The bank said, “The possible start or continuity of operations without prior analysis of the Regulator could generate irreparable damage to the SPB (Brazilian Payment System), notably with regard to competition, efficiency, and data privacy. Visa and Mastercard have also been ordered to immediately stop using the WhatsApp application to initiate payments and transfers. Failure to comply with the order would subject to fines and administrative sanctions for the payments companies.”
WhatsApp had launched its payment services in Brazil on June 15, just a week back. This service was enabled by Facebook Pay, and it offered users to send and receive money by linking their WhatsApp accounts to their Visa or Mastercard debit and credit cards. The users could also link their WhatsApp accounts with local banks like Banco do Brasil, Nubank, and Sicredi. Payments processing company, Cielo was handling all the transactions made on the platform. The Facebook-owned service at the time was not levying any fee to users for sending or receiving money but businesses were supposed to pay 3.99 percent processing fee to receive payments.
This suspension of the instant messaging app’s mobile payments service in the country a week after its rollout is the biggest setback for Facebook as Brazil is the second-largest market for WhatsApp.

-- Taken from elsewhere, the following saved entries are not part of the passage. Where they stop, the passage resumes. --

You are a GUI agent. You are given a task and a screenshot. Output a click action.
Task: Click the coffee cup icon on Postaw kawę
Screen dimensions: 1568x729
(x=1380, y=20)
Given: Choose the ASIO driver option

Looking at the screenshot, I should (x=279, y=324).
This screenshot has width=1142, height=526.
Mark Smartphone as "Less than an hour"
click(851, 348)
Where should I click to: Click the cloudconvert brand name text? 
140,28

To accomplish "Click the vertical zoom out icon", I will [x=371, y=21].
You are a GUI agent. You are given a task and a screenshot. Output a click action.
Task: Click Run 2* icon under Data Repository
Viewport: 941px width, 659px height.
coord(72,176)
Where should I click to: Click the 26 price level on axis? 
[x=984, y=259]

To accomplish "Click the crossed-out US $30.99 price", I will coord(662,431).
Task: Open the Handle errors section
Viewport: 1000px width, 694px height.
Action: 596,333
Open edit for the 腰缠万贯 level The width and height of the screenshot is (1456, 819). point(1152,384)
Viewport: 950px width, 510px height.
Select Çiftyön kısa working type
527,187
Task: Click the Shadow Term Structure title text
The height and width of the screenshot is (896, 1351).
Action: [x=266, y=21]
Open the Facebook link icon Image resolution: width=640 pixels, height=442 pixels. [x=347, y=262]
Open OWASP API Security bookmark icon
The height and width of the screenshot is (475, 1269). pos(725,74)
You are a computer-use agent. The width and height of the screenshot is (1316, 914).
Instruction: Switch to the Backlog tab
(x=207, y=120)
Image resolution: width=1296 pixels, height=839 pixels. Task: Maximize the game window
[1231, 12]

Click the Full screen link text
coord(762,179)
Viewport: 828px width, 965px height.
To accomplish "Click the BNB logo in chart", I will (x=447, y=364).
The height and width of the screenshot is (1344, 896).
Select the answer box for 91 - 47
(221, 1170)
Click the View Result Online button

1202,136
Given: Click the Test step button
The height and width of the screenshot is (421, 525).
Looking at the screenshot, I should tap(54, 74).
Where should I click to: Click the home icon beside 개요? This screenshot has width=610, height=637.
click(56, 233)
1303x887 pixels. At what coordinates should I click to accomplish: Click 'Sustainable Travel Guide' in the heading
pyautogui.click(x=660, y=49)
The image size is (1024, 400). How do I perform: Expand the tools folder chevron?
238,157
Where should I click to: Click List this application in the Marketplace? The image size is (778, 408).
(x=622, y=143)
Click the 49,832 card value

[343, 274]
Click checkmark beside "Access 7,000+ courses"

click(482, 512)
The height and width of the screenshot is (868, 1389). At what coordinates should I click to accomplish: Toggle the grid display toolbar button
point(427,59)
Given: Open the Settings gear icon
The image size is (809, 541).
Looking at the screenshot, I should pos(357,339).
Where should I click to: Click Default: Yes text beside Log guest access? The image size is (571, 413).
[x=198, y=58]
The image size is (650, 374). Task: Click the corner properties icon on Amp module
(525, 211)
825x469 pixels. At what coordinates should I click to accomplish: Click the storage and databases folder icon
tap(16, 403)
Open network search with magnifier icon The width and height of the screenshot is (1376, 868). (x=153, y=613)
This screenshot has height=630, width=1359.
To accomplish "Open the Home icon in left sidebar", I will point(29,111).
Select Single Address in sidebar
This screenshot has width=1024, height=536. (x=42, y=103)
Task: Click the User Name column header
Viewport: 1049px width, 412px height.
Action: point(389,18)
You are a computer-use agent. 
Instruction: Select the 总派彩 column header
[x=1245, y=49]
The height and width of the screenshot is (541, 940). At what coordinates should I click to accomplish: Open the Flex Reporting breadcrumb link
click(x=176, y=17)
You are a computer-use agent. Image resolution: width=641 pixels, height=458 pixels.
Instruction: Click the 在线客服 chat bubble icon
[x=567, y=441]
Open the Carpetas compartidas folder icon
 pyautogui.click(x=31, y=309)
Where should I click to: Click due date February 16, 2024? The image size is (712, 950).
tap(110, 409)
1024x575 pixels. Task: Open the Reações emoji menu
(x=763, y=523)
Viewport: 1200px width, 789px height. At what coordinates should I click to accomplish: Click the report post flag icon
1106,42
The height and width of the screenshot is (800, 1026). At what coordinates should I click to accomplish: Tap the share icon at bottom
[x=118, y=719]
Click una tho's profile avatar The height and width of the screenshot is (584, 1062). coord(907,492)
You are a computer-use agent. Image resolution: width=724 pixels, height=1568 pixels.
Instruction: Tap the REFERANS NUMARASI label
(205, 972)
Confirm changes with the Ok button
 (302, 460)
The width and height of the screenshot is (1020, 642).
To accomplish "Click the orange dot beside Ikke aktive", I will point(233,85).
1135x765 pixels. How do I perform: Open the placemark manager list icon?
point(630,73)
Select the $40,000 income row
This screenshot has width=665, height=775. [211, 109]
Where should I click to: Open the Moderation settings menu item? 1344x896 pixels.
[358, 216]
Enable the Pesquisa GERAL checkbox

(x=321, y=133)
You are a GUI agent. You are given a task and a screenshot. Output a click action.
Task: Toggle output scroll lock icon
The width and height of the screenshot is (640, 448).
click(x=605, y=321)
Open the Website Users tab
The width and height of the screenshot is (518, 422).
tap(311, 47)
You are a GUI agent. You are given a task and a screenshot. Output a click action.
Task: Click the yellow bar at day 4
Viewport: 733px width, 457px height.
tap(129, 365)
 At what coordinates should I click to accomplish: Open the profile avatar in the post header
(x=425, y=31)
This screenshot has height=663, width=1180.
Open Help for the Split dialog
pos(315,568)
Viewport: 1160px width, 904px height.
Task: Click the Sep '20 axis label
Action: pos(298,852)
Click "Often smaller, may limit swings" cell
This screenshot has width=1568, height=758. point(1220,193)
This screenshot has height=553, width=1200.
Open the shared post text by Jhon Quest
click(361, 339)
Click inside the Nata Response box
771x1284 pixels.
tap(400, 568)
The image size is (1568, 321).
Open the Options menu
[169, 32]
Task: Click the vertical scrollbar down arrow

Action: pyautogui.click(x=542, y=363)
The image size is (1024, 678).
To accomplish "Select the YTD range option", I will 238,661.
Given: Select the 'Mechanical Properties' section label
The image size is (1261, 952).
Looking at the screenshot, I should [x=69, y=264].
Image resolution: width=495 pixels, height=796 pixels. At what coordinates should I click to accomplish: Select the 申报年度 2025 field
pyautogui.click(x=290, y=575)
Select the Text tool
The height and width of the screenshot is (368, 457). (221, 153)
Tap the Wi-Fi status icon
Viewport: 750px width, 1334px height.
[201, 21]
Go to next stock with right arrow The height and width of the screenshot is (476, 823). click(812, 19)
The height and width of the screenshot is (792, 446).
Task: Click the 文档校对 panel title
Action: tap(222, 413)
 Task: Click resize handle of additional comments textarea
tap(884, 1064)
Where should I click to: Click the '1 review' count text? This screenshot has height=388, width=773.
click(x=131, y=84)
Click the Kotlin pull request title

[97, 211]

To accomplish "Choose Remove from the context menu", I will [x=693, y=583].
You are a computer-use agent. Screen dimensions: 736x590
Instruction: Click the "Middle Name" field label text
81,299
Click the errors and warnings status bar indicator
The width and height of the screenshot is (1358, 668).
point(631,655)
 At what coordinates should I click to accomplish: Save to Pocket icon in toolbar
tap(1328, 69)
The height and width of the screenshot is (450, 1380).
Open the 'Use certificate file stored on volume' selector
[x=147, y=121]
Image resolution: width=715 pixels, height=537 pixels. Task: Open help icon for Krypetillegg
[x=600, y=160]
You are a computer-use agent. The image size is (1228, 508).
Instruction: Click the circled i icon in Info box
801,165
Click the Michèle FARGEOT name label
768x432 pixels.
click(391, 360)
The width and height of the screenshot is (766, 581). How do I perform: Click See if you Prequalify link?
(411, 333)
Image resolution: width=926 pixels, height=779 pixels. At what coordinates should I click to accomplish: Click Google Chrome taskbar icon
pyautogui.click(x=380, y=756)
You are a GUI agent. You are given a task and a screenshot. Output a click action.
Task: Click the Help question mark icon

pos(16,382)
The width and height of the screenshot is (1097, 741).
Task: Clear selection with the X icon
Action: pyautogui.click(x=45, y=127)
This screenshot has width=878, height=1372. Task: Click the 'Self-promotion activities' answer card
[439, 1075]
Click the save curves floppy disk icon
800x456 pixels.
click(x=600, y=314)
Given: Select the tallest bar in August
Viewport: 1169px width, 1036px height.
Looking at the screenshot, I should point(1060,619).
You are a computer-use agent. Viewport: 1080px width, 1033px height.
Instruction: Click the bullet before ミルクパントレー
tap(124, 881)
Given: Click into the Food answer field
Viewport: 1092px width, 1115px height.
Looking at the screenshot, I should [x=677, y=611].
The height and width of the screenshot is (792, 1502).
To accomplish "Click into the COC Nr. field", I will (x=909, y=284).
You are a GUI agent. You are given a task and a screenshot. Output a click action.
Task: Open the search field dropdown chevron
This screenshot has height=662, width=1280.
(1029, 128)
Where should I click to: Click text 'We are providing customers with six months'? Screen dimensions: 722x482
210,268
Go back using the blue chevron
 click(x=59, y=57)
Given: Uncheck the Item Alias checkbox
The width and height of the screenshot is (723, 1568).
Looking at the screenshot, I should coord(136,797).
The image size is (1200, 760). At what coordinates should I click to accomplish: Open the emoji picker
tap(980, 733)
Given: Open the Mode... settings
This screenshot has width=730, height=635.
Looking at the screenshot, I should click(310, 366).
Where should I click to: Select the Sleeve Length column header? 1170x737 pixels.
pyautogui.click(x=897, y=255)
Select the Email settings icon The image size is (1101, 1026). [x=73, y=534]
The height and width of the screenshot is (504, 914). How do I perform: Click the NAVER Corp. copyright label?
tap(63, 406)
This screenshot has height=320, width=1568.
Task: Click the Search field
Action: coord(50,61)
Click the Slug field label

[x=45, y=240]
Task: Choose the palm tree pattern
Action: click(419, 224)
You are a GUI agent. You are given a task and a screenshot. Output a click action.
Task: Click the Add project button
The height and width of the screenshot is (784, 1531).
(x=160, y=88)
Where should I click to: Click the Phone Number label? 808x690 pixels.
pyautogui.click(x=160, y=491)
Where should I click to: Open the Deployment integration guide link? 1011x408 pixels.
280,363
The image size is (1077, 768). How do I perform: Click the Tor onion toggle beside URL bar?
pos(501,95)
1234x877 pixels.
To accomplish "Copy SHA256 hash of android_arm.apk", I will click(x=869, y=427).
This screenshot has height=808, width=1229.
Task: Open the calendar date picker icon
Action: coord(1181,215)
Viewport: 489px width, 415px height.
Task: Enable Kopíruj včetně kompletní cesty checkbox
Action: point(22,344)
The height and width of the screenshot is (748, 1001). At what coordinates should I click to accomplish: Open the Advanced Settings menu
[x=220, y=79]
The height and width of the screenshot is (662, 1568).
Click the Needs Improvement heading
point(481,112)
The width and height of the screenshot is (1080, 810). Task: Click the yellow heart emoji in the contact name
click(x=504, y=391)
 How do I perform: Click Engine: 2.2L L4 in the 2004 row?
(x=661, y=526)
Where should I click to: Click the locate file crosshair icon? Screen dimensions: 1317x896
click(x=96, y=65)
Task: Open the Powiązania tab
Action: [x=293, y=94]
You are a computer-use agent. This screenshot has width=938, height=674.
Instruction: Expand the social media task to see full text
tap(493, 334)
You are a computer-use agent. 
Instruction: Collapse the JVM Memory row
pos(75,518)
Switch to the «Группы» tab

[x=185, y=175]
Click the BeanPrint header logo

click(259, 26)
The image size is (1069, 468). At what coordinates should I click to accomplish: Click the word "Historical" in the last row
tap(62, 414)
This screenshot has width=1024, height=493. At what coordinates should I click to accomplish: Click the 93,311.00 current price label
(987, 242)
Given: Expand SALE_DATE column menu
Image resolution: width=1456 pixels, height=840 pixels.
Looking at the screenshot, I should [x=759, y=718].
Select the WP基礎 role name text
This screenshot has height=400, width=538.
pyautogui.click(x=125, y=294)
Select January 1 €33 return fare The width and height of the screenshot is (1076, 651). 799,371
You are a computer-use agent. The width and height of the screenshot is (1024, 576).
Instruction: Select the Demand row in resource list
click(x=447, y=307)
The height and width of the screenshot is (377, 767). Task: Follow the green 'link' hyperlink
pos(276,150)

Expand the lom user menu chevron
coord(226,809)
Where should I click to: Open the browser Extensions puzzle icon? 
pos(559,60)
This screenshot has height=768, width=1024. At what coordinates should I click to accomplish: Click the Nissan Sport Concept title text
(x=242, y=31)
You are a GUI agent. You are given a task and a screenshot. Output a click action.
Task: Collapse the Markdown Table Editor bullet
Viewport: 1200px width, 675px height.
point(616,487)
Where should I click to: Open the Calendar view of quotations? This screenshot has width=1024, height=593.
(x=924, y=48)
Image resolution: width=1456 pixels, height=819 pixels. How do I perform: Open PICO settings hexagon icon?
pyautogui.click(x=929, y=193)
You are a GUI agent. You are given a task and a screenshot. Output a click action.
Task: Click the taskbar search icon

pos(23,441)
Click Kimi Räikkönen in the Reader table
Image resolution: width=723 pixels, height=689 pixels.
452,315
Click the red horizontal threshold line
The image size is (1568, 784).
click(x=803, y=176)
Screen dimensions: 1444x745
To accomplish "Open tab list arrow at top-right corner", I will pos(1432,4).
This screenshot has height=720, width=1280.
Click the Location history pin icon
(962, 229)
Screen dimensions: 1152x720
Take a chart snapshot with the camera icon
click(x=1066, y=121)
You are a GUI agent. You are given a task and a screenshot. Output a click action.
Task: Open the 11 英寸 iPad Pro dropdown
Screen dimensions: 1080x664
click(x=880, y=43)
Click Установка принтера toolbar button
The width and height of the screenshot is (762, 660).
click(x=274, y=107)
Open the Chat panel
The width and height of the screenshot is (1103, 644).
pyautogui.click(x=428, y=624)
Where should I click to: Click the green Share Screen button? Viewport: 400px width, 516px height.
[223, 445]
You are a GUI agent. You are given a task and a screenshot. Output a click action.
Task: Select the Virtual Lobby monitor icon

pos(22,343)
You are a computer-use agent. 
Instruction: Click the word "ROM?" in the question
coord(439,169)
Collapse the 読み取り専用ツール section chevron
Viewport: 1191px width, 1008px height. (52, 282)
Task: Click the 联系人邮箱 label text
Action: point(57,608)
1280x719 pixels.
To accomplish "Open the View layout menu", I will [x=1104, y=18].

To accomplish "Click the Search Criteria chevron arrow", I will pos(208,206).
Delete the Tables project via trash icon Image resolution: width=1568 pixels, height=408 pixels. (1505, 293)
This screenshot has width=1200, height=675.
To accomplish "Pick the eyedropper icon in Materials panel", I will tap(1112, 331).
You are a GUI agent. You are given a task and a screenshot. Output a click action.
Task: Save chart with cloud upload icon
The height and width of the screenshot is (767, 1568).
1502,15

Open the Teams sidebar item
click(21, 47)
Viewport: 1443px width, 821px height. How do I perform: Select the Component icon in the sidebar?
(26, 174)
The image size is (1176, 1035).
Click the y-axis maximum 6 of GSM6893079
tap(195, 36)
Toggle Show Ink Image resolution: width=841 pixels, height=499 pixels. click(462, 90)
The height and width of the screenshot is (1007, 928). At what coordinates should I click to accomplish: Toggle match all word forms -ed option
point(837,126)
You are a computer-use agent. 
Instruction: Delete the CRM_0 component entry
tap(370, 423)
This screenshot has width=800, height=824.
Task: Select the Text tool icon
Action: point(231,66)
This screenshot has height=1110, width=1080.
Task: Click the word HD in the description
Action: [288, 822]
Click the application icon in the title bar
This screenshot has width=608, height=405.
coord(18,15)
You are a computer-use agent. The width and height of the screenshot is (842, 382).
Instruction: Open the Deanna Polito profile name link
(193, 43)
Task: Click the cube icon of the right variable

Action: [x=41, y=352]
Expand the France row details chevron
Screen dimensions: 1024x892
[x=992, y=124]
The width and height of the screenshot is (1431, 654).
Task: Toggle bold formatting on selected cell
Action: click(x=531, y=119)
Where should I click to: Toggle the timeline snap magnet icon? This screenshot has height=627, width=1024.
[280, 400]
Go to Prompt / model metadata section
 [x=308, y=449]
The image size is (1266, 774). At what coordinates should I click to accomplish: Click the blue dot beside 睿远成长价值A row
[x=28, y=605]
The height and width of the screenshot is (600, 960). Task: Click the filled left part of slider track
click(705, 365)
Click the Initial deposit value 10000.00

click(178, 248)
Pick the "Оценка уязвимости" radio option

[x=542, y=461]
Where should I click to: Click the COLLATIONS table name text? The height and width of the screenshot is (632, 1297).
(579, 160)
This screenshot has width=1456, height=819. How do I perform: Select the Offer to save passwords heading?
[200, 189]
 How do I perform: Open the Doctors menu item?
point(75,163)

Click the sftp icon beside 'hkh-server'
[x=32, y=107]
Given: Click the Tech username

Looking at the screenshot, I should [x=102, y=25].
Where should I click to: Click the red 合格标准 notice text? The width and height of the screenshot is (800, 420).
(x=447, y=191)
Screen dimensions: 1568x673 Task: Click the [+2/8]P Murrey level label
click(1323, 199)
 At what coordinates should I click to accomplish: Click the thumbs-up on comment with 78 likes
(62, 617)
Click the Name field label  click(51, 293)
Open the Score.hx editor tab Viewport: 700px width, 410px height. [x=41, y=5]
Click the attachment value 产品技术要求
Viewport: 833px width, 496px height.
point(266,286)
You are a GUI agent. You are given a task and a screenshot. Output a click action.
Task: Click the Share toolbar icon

WhatsApp was surprised by the Brazillian Central Bank’s decision, as the company had been in regular contact with the authority. WhatsApp had started a small test of the service in the country around a month prior to its launch.
A WhatsApp spokesperson said that they will continue working with local partners and the central bank to provide digital payments for its users in Brazil. WhatsApp plans to use an open business model.
The WhatsApp spokesperson added, “In addition, we support the Central Bank’s own payments service PIX project on digital payments and together with our partners are committed to working with the Central Bank to integrate our systems when PIX becomes available.”
The Central Bank of Brazil recently announced that it will launch its own instant payments system PIX in November.
Some experts have called the Central Bank’s decision an overreaction, whereas others said WhatsApp presented a potential risk in terms of market concentration and privacy.
Facebook also started testing WhatsApp Pay in India, which is WhatsApp’s largest market, about two years ago but is still waiting to receive the regulatory approval. Other than India, WhatsApp has also been testing Pay in Mexico.